I almost couldn’t believe my ears. Standing in a flyshop in the heart of U.A.W. country in Michigan, I heard the guy behind the counter say: “If it weren’t for Temple Fork and other foreign-made rods, we wouldn’t be selling any rods at all, and we might not even be in business. We stock Winston, Scott, and Sage, because that’s what we like … we stock TFO because they sell.”
A few days earlier, a Colorado flyshop owner had said to me, “Cheap Chinese and Korean rods will kill the industry. They basically make price the only factor, and forsake the specialty fly shop for the big box stores. It’s Wal-Mart thinking at its worst.”
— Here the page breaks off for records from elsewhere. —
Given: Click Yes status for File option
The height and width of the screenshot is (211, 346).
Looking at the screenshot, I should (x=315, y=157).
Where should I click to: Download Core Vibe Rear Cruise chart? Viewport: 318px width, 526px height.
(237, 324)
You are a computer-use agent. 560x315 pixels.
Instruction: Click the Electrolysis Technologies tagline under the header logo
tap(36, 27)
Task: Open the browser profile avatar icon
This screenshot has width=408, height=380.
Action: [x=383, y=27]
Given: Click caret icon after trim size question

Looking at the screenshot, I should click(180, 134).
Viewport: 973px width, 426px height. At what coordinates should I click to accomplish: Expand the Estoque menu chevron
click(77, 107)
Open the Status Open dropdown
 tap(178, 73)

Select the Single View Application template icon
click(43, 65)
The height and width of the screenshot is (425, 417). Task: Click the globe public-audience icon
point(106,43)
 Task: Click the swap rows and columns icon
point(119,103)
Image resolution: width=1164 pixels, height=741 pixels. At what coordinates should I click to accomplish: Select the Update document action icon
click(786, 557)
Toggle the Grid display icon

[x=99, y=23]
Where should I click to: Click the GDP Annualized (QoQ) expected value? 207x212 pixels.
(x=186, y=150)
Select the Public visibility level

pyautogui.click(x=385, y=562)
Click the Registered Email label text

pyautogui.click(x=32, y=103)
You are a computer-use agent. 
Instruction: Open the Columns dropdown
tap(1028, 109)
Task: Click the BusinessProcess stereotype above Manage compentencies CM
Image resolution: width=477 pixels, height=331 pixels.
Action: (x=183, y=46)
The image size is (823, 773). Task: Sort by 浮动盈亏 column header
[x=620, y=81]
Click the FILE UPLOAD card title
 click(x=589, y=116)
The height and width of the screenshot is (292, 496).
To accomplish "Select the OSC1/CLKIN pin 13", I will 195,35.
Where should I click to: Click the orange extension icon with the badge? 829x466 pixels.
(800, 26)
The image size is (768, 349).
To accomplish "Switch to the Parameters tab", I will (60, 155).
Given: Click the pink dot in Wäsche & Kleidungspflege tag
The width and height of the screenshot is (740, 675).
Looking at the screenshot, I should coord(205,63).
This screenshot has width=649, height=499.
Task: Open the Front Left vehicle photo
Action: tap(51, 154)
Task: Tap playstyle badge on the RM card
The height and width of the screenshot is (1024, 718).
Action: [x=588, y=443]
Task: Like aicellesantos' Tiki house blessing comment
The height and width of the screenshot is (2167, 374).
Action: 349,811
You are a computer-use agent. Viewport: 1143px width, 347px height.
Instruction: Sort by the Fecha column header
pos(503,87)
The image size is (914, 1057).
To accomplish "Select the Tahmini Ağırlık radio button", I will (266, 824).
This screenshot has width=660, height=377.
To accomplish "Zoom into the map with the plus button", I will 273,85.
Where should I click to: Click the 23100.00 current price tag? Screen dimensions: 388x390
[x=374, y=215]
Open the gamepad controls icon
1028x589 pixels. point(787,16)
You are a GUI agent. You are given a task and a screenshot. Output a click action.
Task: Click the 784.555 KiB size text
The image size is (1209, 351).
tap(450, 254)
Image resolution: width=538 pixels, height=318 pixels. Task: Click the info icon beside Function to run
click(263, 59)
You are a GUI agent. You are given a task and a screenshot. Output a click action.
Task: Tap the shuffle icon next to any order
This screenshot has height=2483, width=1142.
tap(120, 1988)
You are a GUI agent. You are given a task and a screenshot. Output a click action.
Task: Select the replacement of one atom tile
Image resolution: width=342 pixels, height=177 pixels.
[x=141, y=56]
Proponents argue a rod is a rod. Same graphite. Same process. Make it in China, with lower labor costs, and the consumer wins by saving some bucks … just as they do with golf clubs, bicycles, and running shoes.
Opponents contend a fly rod is more artifact than commodity — think Martin Guitars or Harley-Davidson motorcycles — and artisanship starts at home. I’ve heard people say that cheaper-priced foreign rods will bring more people into the sport. I’ve also heard the counter-argument that selling out to imports will kill product innovation. I see both sides. I’m not sure I totally agree with either.
So what do you think? When you buy a rod, is it all about the money? All about the substance? Or somewhere in the middle? Is “Made in America” and endangered species in flyfishing? Do you even care?